So....here I am, standing on the brink of losing all that i have ever believed in. Ready to take a plunge into the clear blue waters of Arts and life...away from the murky depths of Engineering :-)
Life is never meant to be planned, you know. It's like the Big Guy up there takes a pleasure in actually throwing a spanner into all that you have ever planned to do with your life. Trust me, he truly works in ways you cannot see...until situations come along and sucker punch you. Not a pleasant feeling!! You think you have it all planned, like a schedule which executives follow on their idiotic Blackberry (idiotic because they are too goddamn expensive for me!). Go to college in the morning, attend half the lectures (duh!), try to chat up with the class cutie, pig out in the cafeteria, try to download songs and episodes of Naruto using the Programming Lab...this picture perfect scene will last for only so long :-)

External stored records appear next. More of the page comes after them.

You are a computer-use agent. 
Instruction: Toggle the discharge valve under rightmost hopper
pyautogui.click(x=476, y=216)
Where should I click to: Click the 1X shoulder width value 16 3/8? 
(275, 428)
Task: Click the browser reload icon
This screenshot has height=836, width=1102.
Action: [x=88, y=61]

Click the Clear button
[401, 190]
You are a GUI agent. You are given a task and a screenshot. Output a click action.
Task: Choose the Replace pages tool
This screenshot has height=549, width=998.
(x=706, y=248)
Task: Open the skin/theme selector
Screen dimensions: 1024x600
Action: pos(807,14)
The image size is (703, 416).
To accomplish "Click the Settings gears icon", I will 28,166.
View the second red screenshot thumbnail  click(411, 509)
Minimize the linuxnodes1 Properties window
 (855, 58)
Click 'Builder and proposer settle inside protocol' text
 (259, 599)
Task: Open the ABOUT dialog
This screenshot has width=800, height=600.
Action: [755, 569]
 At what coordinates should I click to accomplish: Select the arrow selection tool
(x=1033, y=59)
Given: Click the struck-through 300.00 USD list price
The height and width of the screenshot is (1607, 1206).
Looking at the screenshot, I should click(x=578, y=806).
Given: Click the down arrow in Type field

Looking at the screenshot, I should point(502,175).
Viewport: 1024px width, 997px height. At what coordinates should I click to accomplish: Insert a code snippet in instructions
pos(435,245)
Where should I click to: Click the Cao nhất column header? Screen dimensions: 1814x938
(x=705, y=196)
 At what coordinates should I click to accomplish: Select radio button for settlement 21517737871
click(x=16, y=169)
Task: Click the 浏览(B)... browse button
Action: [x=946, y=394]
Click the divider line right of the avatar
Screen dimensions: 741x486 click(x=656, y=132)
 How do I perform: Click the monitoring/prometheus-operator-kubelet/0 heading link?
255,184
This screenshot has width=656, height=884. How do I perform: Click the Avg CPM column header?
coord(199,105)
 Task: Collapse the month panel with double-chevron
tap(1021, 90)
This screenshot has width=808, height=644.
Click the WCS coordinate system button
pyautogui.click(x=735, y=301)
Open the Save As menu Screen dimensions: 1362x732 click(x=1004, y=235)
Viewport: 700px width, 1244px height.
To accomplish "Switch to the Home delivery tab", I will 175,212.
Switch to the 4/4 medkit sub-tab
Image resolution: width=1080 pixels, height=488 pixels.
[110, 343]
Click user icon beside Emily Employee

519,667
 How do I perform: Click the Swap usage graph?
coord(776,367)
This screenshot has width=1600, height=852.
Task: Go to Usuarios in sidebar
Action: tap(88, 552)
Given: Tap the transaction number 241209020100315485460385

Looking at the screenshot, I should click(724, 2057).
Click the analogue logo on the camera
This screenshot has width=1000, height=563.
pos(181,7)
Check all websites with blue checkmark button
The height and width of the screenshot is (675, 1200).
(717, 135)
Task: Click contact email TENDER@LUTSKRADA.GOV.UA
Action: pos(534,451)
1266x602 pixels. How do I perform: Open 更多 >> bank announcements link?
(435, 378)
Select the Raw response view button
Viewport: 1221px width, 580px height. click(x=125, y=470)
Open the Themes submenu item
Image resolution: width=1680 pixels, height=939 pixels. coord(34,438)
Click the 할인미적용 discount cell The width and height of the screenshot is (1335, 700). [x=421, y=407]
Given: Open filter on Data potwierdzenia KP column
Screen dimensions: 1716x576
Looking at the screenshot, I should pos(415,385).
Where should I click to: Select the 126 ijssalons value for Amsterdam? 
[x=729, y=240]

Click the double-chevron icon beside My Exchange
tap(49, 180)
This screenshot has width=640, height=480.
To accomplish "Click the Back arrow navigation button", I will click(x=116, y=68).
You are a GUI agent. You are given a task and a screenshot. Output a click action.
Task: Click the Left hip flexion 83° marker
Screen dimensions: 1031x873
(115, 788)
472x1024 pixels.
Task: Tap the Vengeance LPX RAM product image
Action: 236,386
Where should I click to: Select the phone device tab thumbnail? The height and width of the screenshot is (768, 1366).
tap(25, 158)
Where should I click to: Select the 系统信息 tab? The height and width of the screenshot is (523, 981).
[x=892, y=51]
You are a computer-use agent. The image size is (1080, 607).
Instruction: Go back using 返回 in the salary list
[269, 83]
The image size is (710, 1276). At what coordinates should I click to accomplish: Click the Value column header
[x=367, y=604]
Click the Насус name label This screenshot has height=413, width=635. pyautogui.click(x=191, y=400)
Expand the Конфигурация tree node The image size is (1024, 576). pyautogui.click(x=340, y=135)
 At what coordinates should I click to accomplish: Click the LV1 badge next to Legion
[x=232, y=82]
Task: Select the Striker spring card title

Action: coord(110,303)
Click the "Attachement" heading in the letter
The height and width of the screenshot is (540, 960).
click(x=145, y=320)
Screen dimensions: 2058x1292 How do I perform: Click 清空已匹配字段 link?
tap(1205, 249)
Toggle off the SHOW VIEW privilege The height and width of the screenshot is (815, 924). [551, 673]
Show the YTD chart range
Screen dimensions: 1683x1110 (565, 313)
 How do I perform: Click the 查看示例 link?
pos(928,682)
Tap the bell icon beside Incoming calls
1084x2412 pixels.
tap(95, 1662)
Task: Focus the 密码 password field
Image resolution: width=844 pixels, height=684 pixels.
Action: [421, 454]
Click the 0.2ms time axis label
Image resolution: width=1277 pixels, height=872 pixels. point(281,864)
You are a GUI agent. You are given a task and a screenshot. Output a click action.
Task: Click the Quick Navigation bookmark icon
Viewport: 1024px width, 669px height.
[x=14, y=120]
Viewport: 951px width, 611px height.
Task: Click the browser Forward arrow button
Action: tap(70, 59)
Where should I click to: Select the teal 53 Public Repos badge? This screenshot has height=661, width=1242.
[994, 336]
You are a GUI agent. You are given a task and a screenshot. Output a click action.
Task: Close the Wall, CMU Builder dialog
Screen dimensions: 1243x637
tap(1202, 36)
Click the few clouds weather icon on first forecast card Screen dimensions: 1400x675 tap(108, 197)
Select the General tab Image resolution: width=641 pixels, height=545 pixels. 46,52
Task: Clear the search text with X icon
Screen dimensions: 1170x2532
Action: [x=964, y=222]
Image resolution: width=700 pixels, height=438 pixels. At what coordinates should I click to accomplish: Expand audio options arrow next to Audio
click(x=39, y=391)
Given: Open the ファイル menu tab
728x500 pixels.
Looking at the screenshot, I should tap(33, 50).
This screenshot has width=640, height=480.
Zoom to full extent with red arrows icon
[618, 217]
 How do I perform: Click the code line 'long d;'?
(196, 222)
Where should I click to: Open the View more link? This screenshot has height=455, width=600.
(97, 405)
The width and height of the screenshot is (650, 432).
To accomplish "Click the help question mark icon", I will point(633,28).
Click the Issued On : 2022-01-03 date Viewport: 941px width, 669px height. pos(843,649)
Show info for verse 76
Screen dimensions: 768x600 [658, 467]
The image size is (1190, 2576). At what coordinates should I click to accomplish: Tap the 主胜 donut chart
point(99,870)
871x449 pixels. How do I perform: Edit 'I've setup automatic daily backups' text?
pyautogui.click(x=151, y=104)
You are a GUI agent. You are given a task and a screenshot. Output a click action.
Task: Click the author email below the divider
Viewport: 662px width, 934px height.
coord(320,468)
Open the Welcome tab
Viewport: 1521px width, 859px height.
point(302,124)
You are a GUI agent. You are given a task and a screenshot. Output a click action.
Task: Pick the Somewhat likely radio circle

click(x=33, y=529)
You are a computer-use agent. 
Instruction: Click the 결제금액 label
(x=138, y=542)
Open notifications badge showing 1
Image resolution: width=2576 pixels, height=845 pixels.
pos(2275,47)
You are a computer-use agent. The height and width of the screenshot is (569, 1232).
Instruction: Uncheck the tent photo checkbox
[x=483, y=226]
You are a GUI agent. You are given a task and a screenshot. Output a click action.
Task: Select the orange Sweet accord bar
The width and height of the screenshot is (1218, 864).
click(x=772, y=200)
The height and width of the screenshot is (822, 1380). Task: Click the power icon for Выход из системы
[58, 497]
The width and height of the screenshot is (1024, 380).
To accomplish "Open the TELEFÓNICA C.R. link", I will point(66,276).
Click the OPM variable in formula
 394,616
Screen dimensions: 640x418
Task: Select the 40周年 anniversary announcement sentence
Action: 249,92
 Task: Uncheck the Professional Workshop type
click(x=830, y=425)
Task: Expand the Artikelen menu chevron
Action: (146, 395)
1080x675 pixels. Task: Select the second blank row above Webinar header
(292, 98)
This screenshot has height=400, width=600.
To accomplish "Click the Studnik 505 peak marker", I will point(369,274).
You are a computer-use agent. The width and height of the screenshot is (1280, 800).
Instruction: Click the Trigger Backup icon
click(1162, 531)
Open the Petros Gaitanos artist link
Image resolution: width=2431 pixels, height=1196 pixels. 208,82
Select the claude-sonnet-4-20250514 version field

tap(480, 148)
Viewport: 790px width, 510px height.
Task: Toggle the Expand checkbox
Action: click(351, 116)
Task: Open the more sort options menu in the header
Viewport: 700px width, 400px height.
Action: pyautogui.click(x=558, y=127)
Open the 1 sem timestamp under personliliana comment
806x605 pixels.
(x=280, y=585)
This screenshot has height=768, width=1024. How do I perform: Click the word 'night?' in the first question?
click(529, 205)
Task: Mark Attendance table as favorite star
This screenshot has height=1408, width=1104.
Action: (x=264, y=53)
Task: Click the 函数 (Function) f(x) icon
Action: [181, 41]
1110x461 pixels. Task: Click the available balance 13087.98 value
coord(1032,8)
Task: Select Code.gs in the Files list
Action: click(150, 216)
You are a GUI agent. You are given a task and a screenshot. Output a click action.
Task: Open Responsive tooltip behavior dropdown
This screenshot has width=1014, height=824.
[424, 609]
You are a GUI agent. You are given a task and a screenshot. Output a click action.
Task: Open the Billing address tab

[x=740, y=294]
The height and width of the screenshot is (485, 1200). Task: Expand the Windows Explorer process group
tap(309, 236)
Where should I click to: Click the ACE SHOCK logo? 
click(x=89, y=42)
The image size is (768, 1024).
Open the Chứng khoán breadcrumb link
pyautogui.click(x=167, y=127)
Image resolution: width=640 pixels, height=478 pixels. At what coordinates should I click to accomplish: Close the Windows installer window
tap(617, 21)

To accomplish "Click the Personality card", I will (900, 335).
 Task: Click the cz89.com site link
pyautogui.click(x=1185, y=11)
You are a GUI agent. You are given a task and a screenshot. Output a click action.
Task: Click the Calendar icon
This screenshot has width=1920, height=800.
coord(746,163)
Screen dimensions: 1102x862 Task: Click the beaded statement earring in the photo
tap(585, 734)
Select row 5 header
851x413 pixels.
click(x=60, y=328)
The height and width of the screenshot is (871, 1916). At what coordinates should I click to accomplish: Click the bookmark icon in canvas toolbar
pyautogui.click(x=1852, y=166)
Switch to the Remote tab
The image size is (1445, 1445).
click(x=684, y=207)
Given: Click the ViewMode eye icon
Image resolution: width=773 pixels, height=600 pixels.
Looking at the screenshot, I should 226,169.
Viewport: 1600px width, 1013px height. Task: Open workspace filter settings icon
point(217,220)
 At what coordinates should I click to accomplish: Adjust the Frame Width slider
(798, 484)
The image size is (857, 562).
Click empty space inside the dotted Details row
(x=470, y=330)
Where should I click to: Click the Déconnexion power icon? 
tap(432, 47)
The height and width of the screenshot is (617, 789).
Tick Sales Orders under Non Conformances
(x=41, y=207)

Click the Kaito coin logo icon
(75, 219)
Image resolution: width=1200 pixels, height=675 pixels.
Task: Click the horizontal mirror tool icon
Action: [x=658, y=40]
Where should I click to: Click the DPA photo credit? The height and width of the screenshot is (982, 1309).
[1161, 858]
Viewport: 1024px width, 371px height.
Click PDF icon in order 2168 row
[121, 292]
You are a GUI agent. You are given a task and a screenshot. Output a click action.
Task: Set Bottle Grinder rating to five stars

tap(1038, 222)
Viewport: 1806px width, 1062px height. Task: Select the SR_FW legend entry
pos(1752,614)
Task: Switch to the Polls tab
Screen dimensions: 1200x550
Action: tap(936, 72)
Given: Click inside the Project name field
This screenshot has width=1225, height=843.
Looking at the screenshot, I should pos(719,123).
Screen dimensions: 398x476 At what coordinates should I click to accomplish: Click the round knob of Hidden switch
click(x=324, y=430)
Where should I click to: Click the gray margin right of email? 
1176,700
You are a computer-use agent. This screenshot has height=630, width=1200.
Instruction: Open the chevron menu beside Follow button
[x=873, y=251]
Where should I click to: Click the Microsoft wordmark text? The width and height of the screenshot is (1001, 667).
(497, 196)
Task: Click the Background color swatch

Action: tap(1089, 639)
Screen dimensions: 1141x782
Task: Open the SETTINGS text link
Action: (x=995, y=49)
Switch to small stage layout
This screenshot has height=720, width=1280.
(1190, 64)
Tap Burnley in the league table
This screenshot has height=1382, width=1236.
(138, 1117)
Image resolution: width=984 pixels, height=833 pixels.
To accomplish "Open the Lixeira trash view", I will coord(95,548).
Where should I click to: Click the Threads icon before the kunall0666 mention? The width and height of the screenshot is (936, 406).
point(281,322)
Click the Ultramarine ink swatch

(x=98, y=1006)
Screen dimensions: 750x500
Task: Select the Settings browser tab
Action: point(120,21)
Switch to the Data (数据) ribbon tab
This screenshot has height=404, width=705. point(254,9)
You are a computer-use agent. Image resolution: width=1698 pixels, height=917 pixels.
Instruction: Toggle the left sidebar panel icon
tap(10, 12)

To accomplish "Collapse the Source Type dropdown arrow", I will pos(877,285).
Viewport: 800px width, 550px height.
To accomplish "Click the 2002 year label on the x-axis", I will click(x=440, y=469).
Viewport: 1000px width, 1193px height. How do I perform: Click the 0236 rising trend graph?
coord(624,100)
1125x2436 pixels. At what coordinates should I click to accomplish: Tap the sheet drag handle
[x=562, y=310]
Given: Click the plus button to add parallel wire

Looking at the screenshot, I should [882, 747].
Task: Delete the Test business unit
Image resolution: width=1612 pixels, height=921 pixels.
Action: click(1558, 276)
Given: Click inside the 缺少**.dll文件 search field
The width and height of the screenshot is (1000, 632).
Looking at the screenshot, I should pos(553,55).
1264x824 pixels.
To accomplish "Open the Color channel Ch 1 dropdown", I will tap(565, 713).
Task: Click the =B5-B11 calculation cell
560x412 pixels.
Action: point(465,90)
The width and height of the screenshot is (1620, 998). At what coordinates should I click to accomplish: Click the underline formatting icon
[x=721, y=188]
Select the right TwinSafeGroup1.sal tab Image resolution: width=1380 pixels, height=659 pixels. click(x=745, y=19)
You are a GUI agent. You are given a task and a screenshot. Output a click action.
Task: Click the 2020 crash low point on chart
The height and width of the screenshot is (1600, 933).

Soon comes the time when you start missing the morning train and you don't mind, you don't want to attend any lectures, the girl you had a crush on starts hanging around with your sworn enemy *damn the bloody guy to the depths of hell*, you find a baby cockroach in the food served to you (baby cockroaches don't make you go awwww btw), the speed of the Internet connection sucks and it takes ages to download even a simple song........the list is endless!
That's just the beginning....the attendance reports put your name bang at the start of the blacklist; your weekly test marks are so low, the professor actually tells you to stay away from the tests, you lose all interest and the downward spiral has begun! The thought sneaks in your mind..engineering is just not your cup of tea. You argue and fight with the professors everyday, refuse to submit your assignments on time (blame it on Counter-Strike!), and basically do everything you are not supposed to do...
In such abysmal times of distress and insomnia, you lie awake and stare at your ceiling, wondering where did it all go wrong? And an irritaing voice answers back "You lacked the focus and the right attitude, when you had all the aptitude! Whaddaya expect now, eh?" I swear sometimes I wonder why do I even have a conscience...but then I think again and I let the matter be...that's a discussion for another time! :-)
After all the failed attempts, I can only look back in shame, disgust and contempt, all three feelings directed towards me. I know I should have when I could have, but somehow something just wasn't right.
And now, after all these attempts at justifying my actions these past three years, I am at peace. Life has found meaning once again...Arts in English Literature, Psychology and Philosophy beckons..and my face is turned towards a brighter horizon filled with fresh beginnings and happiness aplenty!!! :-) It has begun....never to end :-)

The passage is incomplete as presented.